三四郎

熊本から上京し大学にはいった小川三四郎さんが、物理の研究者である知り合いの野々宮宗八さんの妹のよし子さんの友達の里美美禰子さんのことが好きになり、何度か会ってお話したものの、美禰子さんは別の人と結婚することになってしまったというお話。

登場人物それぞれが個性的。当時の典型的な人物像を代表しているのだろうか。地下室にこもって物理の実験に没頭する野々宮宗八、一歩引いて冷めためで世の中を批評する広田先生、自分の欲望に正直に行動する友達の佐々木与次郎、上流の華やかな世界にいて、進んだ女性代表の美禰子さん、田舎から出てきたばかりの三四郎は彼らと付き合いながら、東京の生活になじんでいく。

当時の東京の町名や電車の経路など細かく描写されています。
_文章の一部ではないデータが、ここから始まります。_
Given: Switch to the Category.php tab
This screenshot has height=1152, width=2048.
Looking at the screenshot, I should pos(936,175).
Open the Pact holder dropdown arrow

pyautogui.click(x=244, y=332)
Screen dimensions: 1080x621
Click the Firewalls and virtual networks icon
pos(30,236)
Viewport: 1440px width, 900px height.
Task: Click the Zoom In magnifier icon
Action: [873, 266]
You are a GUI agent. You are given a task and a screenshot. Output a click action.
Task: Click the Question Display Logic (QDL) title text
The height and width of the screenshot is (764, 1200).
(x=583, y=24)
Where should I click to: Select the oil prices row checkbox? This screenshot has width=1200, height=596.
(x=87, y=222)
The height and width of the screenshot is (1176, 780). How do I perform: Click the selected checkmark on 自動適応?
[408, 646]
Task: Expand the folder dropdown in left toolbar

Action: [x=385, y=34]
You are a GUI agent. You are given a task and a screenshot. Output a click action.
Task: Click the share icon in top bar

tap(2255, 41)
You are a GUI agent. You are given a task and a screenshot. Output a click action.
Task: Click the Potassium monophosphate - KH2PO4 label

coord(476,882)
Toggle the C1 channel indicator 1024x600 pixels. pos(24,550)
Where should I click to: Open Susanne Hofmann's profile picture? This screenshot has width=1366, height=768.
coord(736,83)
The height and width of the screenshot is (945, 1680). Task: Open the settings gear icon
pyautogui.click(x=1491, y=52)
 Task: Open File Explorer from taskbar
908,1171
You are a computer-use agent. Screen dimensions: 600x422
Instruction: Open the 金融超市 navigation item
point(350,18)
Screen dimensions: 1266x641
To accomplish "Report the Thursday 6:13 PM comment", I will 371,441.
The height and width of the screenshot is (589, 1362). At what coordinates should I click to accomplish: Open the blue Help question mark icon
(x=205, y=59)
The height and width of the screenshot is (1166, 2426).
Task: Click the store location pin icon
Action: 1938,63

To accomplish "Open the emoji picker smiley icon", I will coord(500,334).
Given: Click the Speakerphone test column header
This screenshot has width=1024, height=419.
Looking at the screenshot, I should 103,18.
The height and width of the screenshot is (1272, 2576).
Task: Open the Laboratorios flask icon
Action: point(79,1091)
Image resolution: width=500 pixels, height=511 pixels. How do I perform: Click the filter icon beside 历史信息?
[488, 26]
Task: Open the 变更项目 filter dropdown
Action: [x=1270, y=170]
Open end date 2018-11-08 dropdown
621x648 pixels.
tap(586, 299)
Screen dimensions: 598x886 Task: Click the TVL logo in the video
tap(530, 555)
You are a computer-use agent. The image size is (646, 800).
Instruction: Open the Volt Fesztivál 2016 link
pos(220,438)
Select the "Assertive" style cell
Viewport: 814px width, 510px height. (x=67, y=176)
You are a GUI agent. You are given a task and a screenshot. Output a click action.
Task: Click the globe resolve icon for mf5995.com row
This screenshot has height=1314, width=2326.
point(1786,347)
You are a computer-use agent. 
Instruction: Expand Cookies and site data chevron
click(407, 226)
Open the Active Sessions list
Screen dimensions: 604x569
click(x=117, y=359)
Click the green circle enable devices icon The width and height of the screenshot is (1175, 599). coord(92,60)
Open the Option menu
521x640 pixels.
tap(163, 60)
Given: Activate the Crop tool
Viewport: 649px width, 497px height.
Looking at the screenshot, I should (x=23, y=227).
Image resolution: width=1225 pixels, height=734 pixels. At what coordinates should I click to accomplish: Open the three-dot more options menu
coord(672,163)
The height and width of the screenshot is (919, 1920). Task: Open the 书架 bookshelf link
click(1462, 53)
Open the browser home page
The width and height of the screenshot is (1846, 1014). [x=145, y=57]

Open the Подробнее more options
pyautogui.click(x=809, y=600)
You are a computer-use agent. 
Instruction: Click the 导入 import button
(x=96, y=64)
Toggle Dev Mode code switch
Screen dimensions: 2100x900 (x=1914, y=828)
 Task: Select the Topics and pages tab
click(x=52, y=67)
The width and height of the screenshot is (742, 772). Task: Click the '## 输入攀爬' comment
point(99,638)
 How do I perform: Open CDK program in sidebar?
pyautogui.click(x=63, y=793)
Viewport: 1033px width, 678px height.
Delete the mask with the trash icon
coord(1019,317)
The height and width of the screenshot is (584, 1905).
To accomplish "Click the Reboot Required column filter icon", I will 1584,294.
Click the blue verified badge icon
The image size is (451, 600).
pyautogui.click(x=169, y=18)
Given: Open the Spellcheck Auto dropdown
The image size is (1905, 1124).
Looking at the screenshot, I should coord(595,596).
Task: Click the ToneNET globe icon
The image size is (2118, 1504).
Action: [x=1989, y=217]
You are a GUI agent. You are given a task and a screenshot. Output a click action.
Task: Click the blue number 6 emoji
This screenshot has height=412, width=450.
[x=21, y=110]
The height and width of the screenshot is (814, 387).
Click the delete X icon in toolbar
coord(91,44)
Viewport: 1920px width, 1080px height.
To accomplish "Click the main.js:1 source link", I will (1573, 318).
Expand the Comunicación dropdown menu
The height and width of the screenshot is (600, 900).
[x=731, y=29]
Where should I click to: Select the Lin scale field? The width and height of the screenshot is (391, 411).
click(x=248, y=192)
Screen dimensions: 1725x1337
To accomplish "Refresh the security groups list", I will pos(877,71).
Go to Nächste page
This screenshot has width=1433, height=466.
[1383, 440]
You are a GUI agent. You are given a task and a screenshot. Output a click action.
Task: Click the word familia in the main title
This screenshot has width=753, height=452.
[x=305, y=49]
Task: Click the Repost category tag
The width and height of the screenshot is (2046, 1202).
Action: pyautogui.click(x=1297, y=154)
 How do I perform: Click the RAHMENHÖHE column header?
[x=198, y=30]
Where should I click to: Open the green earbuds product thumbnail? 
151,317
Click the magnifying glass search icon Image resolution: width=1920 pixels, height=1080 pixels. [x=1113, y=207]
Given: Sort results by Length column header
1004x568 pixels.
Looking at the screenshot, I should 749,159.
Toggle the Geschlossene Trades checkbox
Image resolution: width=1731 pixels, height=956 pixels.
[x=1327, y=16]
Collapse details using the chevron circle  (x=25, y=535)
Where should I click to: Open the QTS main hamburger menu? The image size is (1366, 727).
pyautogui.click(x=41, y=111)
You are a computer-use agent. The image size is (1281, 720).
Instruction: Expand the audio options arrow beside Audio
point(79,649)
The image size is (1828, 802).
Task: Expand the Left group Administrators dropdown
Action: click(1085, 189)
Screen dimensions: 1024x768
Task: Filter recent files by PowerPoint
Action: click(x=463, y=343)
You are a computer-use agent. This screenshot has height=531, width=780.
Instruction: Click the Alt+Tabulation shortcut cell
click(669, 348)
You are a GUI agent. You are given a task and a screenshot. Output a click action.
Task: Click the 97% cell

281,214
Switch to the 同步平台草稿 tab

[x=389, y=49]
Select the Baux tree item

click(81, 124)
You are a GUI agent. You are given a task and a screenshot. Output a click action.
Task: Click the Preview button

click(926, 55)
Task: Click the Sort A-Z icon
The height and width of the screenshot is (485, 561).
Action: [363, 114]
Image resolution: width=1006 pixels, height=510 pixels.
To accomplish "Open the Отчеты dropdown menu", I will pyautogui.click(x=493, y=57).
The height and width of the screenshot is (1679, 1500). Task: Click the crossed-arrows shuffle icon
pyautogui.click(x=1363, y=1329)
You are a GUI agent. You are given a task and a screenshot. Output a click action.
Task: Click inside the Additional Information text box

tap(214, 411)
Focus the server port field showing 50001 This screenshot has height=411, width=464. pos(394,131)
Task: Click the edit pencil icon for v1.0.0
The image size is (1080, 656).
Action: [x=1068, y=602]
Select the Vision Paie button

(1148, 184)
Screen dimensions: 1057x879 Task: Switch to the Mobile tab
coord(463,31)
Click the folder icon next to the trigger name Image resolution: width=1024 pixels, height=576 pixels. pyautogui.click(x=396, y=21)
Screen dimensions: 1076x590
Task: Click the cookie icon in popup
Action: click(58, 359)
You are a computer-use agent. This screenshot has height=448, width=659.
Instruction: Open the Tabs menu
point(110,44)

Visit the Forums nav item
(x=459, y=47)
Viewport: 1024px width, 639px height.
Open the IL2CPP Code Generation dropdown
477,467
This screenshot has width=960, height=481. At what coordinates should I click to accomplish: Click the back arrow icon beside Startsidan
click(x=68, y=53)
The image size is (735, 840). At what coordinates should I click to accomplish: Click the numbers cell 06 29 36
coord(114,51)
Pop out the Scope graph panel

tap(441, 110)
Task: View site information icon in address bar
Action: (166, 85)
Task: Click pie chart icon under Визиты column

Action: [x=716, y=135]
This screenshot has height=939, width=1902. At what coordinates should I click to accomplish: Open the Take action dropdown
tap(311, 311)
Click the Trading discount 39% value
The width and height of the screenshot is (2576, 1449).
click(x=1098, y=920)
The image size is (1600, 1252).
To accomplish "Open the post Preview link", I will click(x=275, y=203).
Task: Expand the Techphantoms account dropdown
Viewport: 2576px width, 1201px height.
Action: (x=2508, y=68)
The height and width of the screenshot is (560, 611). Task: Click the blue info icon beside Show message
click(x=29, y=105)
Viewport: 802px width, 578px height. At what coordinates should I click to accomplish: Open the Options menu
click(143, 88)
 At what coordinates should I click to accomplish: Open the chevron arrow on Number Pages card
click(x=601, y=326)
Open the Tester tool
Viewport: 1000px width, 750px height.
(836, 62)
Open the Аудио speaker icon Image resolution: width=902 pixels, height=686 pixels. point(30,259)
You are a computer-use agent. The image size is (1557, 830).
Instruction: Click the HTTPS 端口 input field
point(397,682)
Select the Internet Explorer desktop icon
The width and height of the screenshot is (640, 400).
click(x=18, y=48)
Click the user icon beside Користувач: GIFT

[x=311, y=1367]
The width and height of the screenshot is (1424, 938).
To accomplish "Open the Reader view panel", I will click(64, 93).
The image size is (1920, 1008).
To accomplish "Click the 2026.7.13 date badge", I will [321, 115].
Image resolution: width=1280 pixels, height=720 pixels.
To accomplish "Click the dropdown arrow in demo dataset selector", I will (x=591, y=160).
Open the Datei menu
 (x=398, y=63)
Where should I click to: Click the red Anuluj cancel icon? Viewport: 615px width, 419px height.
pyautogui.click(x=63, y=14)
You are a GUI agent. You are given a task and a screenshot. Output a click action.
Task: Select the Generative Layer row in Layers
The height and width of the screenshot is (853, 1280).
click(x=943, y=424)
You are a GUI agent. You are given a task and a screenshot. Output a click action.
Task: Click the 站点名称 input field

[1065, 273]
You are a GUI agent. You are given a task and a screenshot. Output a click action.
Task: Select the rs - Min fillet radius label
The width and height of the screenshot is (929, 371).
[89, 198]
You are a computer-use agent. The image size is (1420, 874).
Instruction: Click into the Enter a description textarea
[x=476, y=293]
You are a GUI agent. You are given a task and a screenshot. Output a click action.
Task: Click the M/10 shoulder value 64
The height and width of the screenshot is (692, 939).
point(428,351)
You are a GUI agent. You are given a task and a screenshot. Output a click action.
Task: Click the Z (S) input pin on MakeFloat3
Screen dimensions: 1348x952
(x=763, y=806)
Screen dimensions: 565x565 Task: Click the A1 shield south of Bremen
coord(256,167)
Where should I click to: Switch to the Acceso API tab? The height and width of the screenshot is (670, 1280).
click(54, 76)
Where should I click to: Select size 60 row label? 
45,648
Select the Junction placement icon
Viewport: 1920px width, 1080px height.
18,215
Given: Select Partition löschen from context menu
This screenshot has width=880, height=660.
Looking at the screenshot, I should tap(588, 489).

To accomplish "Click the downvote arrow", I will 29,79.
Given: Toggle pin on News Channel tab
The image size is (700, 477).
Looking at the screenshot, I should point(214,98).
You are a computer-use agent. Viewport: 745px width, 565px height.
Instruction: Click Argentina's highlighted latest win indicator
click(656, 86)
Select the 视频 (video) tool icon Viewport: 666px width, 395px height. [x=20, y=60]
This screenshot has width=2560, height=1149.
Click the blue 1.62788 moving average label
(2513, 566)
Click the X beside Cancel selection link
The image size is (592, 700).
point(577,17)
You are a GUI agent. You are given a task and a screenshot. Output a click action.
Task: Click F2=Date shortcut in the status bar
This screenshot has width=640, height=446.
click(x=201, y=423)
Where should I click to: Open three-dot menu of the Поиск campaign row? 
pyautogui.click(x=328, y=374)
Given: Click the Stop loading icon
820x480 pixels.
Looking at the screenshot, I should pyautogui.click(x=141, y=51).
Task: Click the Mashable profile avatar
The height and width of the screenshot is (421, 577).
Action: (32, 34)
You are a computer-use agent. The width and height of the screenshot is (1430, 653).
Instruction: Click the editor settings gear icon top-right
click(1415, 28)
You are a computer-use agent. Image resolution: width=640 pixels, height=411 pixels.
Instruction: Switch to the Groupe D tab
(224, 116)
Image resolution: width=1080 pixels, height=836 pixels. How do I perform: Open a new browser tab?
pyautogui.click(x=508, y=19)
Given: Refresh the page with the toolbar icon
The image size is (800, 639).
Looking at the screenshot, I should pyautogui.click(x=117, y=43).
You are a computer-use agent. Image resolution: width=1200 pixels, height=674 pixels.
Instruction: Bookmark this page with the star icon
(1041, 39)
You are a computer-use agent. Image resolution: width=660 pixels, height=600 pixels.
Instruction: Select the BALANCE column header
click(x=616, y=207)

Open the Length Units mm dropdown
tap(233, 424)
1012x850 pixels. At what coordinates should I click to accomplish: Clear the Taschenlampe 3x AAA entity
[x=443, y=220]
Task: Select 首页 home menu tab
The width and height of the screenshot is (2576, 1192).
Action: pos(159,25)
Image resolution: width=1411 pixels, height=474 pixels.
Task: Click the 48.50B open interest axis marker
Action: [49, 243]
野々宮さんの住んでいた百人町へは甲武電車=今の中央線に乗って行くのですが、あたりは全くの郊外で田舎の雰囲気だったようです。地図と照らし合わせながら読むと面白いかもしれません。広田先生の家のように、座敷と縁側があって下女と書生が住んでいるような屋敷に少しあこがれます。訪問して本人がいなかったり昼寝していても、勝手に上がりこんで待っているのが今と違っておおらか。